### RECORDED INFORMATION
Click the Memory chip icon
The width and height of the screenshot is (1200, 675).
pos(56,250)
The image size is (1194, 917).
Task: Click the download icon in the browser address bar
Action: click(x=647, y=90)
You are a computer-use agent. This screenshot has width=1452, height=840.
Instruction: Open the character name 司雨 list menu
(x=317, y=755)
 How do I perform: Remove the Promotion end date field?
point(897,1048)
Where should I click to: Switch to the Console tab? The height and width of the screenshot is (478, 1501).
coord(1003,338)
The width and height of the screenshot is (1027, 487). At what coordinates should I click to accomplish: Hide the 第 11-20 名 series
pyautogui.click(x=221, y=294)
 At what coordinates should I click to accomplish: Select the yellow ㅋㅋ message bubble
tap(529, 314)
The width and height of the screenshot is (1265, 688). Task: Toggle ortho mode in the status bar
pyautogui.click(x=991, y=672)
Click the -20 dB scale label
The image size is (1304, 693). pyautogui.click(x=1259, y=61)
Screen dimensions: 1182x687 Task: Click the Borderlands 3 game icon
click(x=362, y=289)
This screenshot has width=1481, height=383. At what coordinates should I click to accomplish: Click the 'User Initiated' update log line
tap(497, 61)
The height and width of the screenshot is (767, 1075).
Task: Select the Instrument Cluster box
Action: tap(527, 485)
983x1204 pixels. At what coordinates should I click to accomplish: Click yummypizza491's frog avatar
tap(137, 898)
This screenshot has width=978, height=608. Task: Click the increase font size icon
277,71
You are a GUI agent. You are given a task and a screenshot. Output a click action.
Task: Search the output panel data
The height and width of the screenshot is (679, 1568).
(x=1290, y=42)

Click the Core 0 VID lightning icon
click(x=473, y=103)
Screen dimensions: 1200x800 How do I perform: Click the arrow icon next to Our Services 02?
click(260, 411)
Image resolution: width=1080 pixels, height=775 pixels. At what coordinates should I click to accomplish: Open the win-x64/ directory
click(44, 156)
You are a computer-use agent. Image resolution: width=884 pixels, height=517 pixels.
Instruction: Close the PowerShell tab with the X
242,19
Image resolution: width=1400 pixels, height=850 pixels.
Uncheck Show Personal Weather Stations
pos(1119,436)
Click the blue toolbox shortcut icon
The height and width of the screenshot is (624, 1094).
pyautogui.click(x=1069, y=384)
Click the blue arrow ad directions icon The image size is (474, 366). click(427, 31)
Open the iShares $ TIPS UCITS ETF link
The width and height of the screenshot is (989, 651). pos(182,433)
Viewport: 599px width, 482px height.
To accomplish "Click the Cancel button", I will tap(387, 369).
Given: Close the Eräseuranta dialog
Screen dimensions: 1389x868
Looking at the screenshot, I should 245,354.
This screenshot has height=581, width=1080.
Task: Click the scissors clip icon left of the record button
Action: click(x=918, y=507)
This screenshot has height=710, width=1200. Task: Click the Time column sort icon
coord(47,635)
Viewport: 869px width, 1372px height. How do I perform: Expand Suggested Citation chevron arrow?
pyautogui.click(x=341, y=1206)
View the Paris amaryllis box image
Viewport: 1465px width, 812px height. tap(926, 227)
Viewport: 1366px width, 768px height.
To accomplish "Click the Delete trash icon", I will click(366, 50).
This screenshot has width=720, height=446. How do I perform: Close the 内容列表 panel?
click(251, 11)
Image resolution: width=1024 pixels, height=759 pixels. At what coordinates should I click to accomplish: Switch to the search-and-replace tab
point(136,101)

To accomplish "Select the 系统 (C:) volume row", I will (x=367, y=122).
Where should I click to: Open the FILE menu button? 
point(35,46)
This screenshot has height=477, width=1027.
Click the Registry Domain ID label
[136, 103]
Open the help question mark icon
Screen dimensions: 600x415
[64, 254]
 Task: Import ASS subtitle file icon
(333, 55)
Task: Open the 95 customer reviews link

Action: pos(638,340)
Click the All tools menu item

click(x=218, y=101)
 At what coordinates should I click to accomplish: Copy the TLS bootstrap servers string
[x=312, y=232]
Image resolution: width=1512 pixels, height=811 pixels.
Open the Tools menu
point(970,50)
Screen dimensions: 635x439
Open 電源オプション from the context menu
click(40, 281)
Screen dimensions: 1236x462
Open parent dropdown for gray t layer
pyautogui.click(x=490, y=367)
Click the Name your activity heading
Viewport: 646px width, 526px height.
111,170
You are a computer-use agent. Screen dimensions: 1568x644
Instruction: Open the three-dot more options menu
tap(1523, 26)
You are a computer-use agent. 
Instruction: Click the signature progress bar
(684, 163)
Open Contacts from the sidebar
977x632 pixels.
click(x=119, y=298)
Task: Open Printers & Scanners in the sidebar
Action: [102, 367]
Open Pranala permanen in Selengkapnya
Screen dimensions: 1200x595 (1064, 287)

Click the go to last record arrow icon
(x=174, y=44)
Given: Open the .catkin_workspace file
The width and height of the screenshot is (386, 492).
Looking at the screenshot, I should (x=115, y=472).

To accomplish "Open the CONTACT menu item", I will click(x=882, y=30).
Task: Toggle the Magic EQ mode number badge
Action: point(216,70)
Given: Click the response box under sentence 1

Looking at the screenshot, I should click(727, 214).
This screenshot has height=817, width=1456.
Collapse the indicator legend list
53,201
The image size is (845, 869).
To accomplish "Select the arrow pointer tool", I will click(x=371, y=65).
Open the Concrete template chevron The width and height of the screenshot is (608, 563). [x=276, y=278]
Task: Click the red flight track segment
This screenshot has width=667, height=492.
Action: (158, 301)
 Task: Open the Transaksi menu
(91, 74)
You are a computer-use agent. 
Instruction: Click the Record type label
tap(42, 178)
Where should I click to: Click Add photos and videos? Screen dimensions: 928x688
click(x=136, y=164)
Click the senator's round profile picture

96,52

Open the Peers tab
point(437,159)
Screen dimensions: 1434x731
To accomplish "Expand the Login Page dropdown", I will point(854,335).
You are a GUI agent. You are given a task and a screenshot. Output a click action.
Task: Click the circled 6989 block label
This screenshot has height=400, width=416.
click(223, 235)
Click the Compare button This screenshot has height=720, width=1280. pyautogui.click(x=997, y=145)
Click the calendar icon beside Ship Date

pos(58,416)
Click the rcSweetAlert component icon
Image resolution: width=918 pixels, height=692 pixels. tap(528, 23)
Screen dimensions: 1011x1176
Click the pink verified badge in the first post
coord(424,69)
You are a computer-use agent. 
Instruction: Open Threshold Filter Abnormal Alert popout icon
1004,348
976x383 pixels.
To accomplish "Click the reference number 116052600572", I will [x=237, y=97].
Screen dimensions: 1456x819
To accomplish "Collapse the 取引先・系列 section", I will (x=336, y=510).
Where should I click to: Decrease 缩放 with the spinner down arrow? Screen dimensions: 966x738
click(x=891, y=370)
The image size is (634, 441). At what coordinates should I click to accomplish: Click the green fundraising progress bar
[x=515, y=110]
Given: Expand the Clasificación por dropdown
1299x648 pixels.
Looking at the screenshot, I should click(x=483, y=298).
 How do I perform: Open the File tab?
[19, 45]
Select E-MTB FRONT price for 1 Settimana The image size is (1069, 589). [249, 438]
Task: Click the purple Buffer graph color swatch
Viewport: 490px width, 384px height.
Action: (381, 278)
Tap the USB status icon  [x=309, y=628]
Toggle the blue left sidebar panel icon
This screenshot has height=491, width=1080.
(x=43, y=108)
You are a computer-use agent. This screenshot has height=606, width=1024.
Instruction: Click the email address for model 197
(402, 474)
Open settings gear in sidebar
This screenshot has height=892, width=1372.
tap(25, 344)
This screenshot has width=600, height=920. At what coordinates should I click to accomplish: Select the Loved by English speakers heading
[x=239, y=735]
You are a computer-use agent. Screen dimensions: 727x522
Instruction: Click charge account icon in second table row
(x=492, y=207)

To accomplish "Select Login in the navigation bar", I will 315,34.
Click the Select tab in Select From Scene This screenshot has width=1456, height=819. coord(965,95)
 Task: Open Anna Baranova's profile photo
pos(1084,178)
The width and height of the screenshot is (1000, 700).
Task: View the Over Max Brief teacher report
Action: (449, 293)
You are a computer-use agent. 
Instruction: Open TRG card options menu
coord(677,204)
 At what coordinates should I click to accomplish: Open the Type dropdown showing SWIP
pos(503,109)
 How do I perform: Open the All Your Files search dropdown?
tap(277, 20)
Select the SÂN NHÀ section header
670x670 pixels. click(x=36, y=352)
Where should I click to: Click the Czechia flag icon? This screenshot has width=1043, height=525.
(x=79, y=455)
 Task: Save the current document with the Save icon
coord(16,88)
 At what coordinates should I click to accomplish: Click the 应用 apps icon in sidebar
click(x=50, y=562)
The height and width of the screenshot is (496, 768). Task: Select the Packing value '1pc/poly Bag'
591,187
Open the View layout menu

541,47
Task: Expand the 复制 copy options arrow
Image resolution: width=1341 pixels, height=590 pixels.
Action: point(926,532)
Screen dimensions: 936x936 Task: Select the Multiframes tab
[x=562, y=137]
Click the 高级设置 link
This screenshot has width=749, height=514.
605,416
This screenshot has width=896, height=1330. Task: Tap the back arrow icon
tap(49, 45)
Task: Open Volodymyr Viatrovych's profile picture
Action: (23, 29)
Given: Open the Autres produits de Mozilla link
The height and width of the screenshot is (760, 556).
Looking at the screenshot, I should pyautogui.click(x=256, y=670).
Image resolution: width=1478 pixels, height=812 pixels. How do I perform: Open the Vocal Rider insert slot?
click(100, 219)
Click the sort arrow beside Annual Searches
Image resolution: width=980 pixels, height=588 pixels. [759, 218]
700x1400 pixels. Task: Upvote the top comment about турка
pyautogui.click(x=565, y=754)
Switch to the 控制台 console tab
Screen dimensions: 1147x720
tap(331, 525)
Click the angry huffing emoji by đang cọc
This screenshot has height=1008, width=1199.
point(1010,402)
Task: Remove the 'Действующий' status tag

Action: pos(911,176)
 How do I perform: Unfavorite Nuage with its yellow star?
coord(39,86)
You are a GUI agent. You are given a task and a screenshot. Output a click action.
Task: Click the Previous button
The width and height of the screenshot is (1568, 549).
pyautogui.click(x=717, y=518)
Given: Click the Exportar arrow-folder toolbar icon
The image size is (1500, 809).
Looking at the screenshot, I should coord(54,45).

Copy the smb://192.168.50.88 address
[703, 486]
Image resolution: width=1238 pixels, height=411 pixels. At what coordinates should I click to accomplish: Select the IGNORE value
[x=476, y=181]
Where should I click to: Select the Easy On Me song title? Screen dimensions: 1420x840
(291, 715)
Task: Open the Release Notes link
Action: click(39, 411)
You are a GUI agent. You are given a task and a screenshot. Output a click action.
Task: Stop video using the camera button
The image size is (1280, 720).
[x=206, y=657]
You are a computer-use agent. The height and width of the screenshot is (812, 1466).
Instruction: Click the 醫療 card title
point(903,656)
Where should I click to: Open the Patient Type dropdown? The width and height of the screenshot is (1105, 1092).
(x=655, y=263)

### WHAT YOU SHOULD DO
What's needed is a word-for-word copy of the lines from the one holding "Where should I click to: Open the Patient" through the final line of the data.

### RESPONSE
Where should I click to: Open the Patient Type dropdown? The width and height of the screenshot is (1105, 1092).
(x=655, y=263)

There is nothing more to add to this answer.